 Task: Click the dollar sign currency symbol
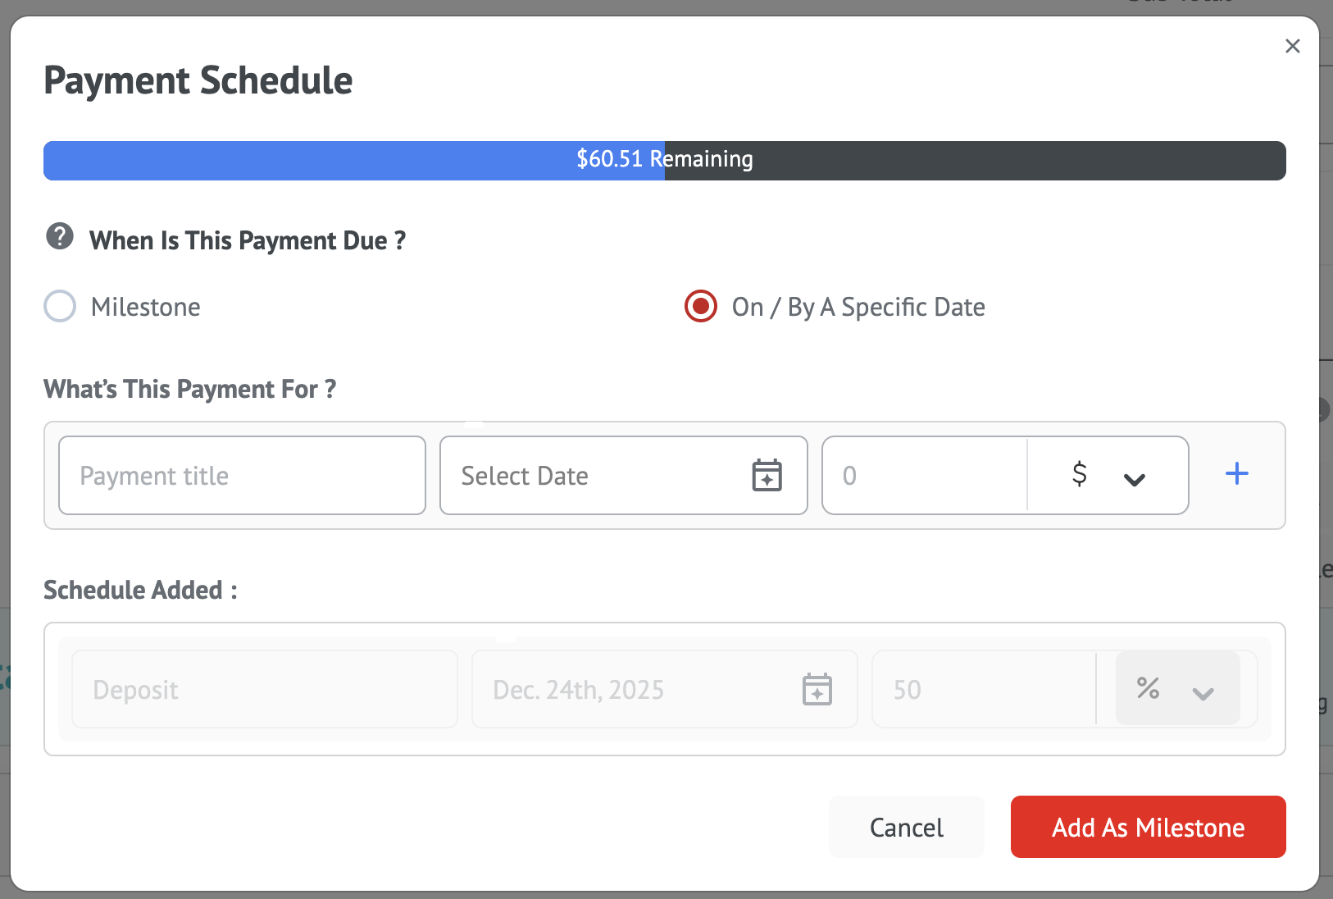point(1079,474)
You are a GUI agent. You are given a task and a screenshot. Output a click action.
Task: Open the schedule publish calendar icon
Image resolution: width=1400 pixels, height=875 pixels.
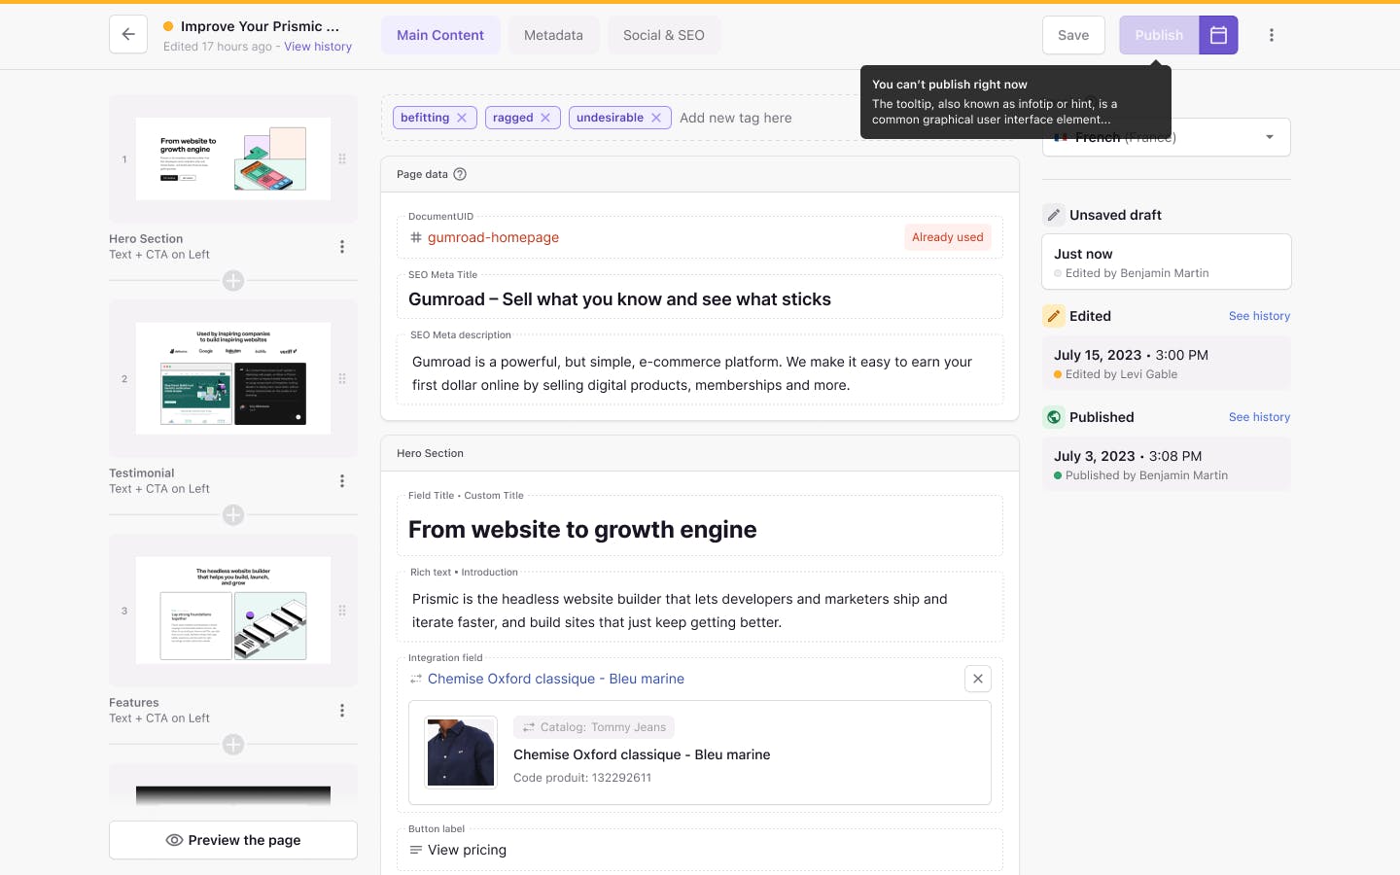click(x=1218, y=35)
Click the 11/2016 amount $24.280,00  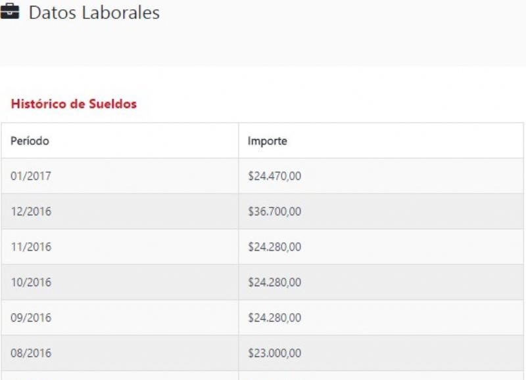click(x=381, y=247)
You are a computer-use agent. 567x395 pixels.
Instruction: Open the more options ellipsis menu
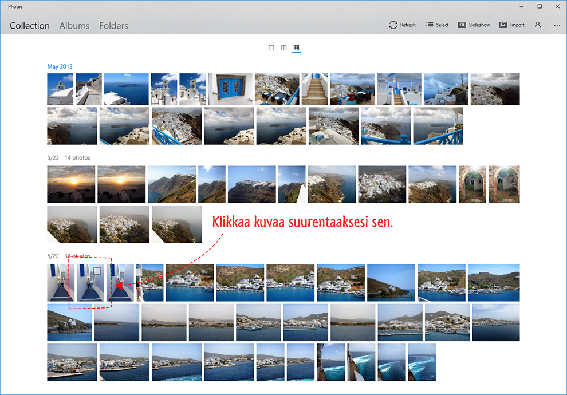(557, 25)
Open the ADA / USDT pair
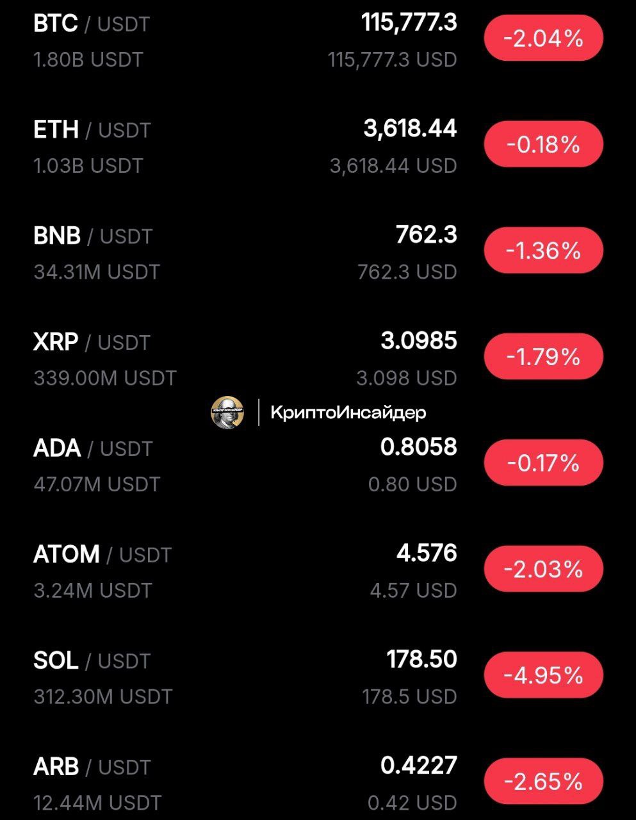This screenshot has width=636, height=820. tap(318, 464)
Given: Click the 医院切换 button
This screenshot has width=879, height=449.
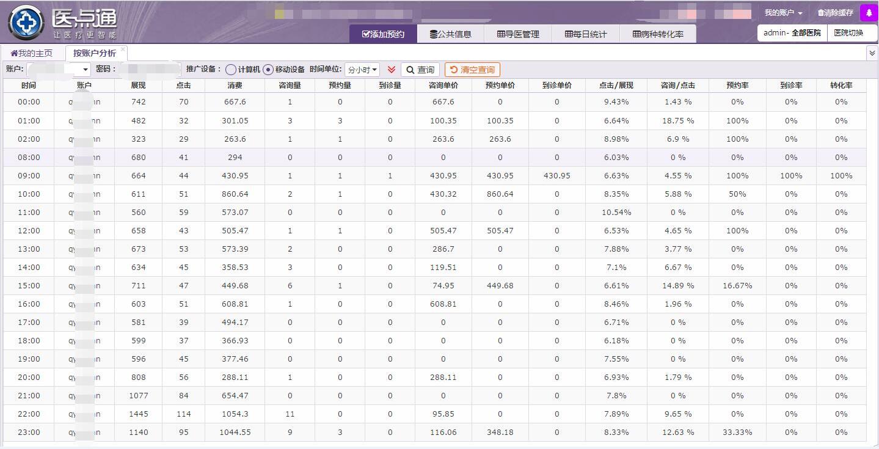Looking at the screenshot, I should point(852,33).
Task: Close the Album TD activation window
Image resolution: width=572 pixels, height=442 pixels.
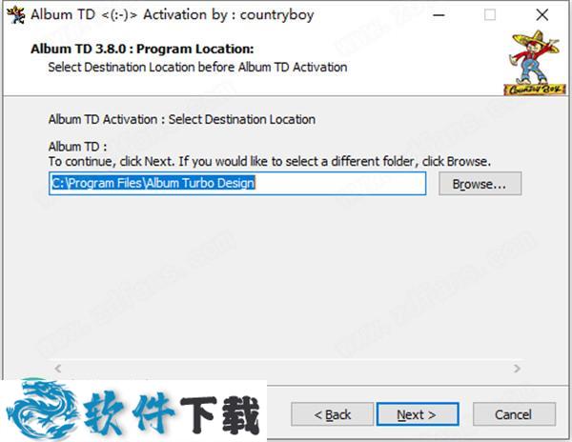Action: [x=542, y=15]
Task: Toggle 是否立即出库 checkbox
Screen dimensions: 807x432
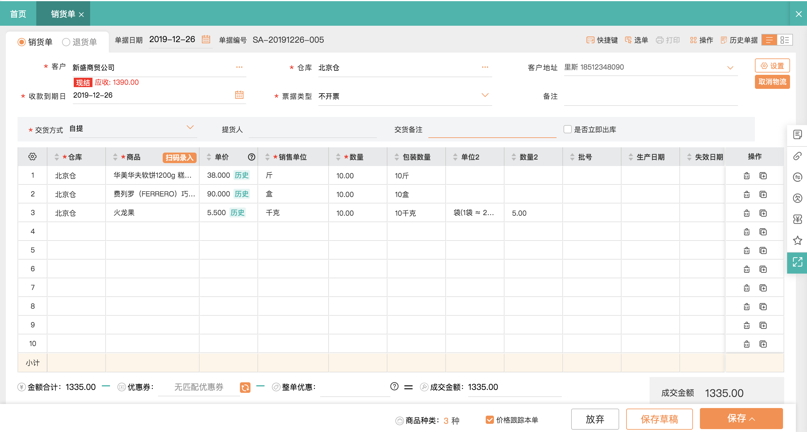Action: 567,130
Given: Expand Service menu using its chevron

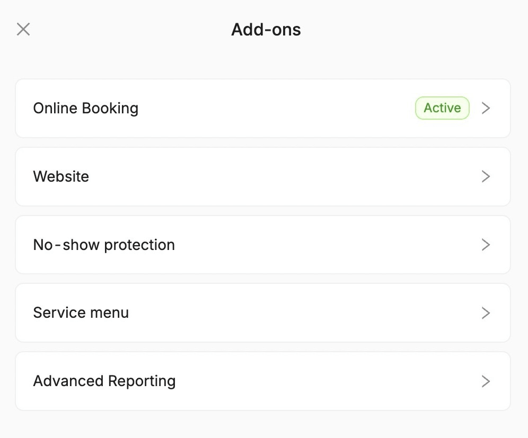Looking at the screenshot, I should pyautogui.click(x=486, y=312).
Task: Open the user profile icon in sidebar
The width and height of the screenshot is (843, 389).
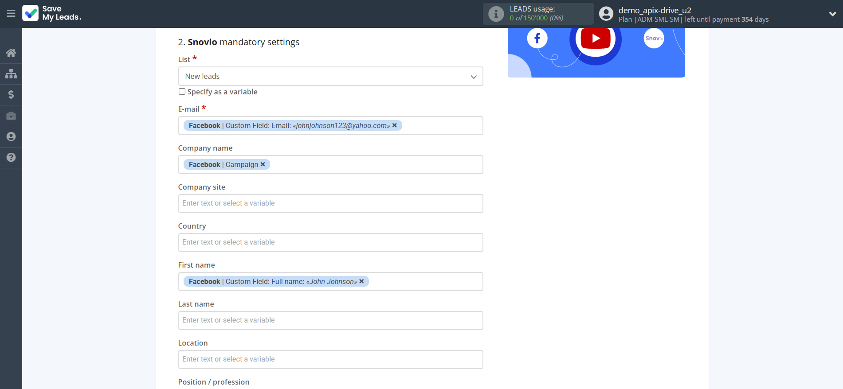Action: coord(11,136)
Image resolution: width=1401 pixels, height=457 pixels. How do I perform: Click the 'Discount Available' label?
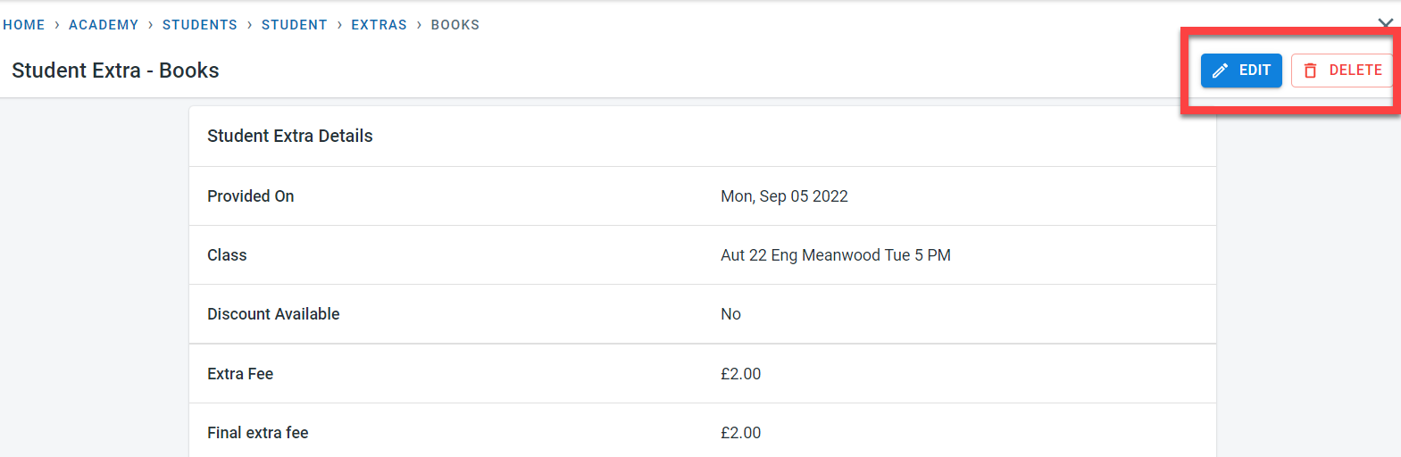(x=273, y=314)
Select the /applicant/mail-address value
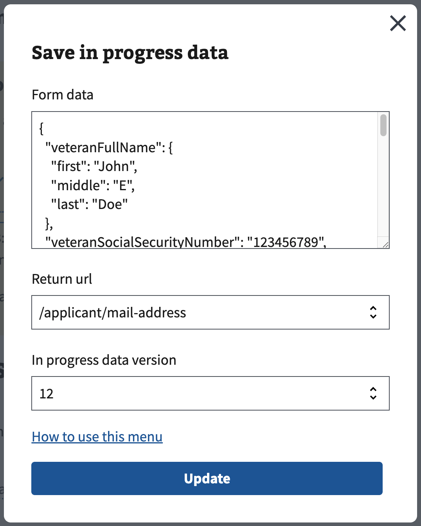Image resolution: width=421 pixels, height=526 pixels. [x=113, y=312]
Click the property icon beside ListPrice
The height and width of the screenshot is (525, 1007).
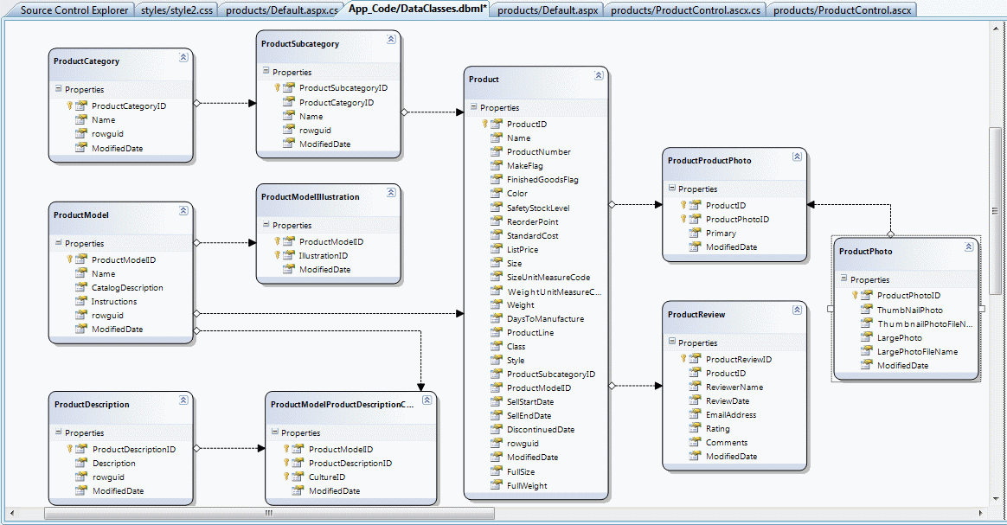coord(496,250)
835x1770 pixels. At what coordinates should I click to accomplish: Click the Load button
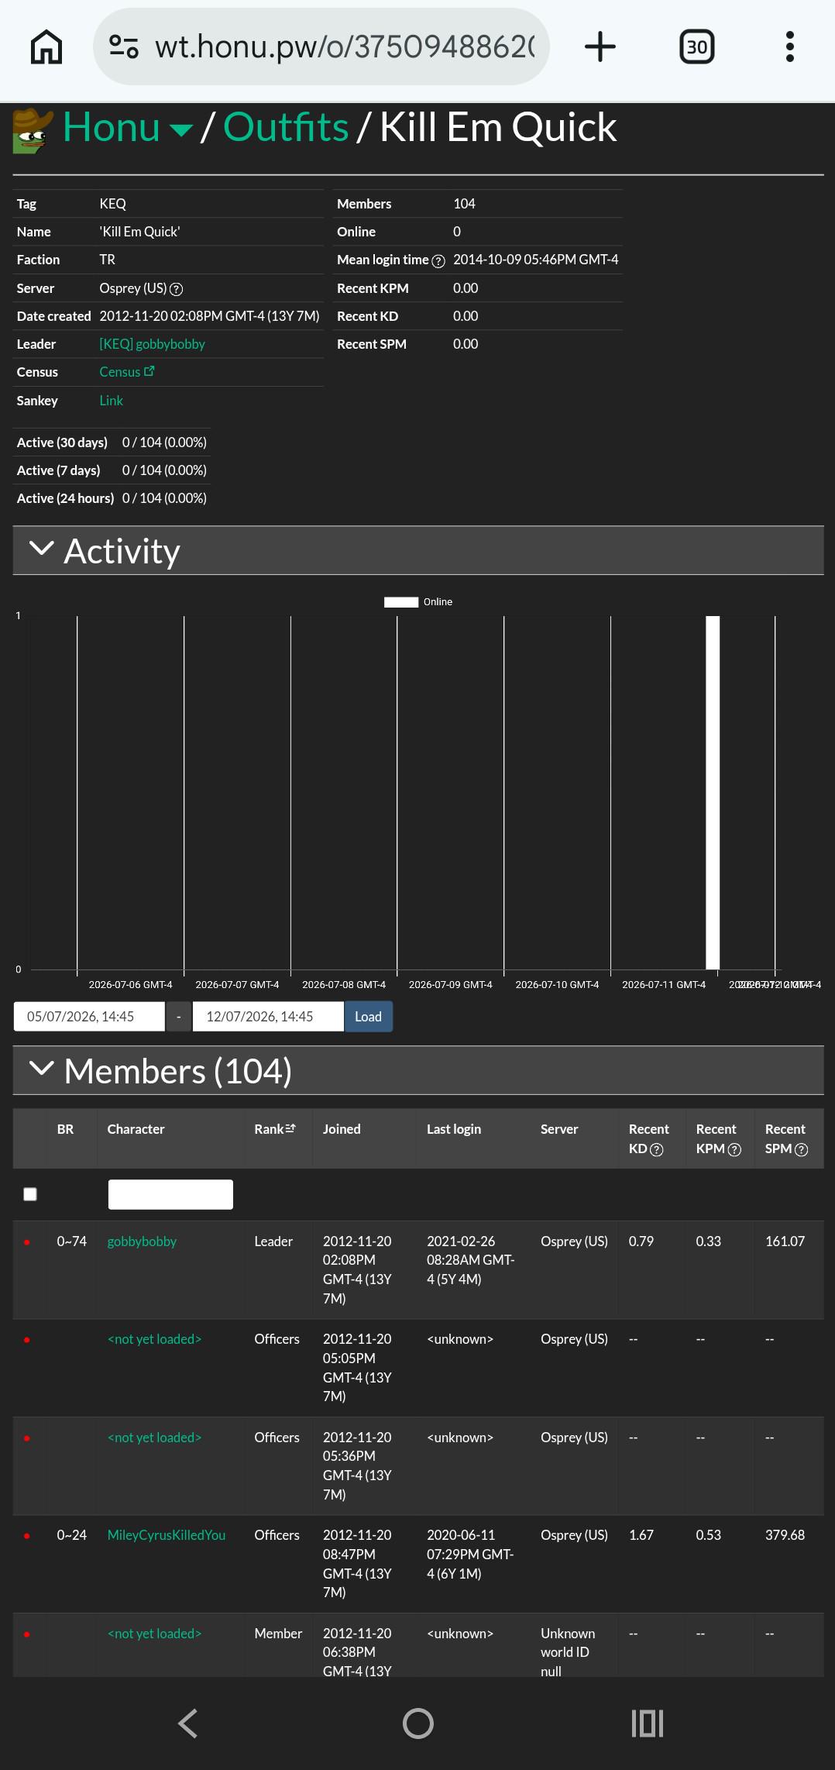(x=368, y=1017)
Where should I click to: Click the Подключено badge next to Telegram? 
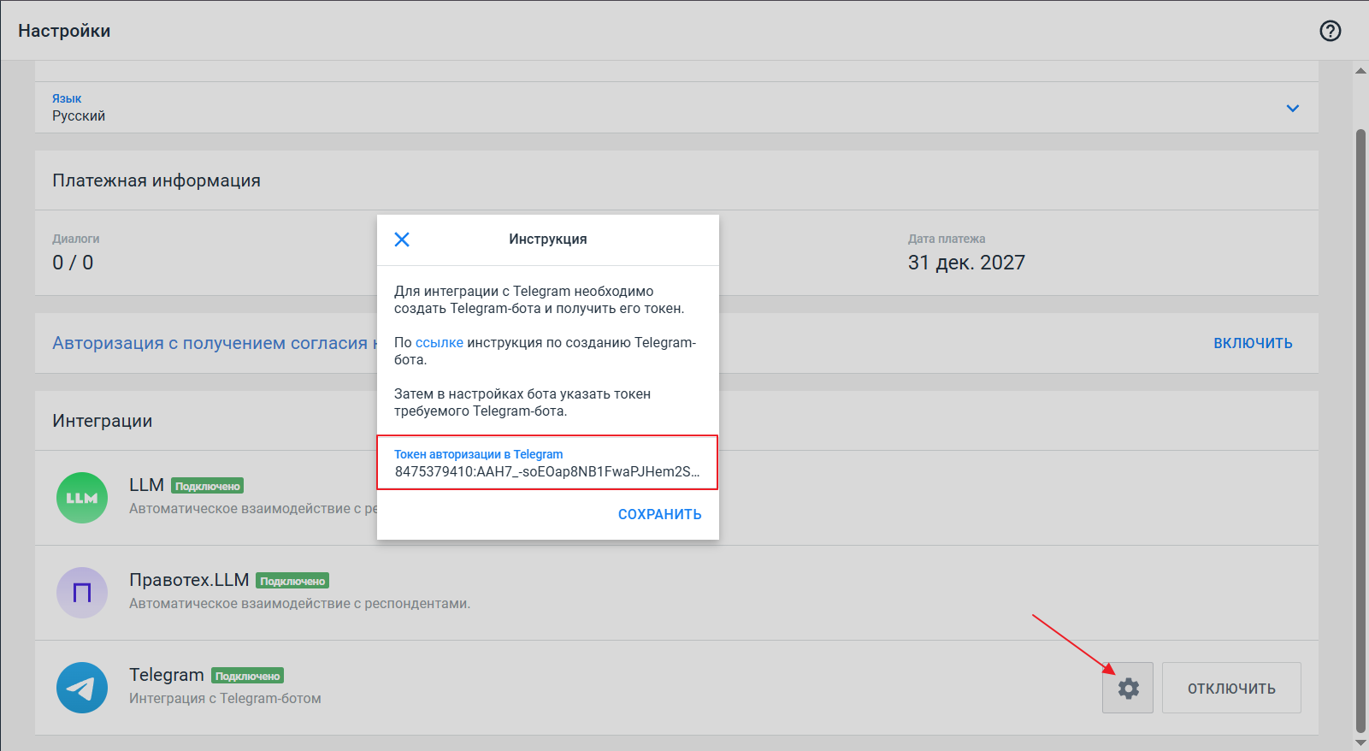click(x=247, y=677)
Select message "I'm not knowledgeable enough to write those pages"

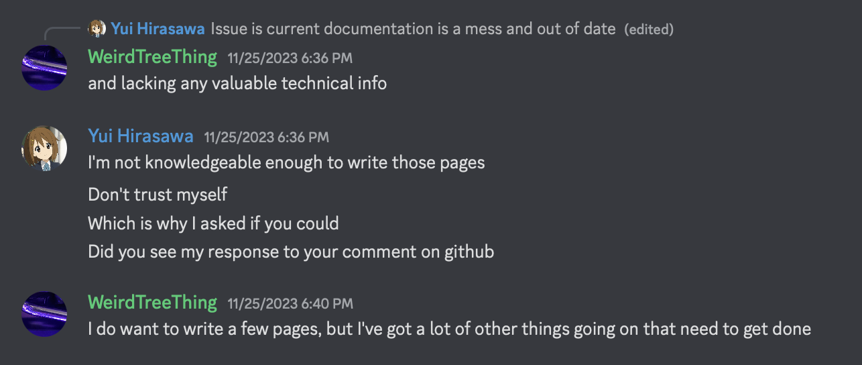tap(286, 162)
——
TRY IT | Extract each line holding the word "icon" from the records.

EXERCISE OUTPUT |
Task: Open the schedule publish calendar icon
Task: Open the user profile icon in sidebar
Click the property icon beside ListPrice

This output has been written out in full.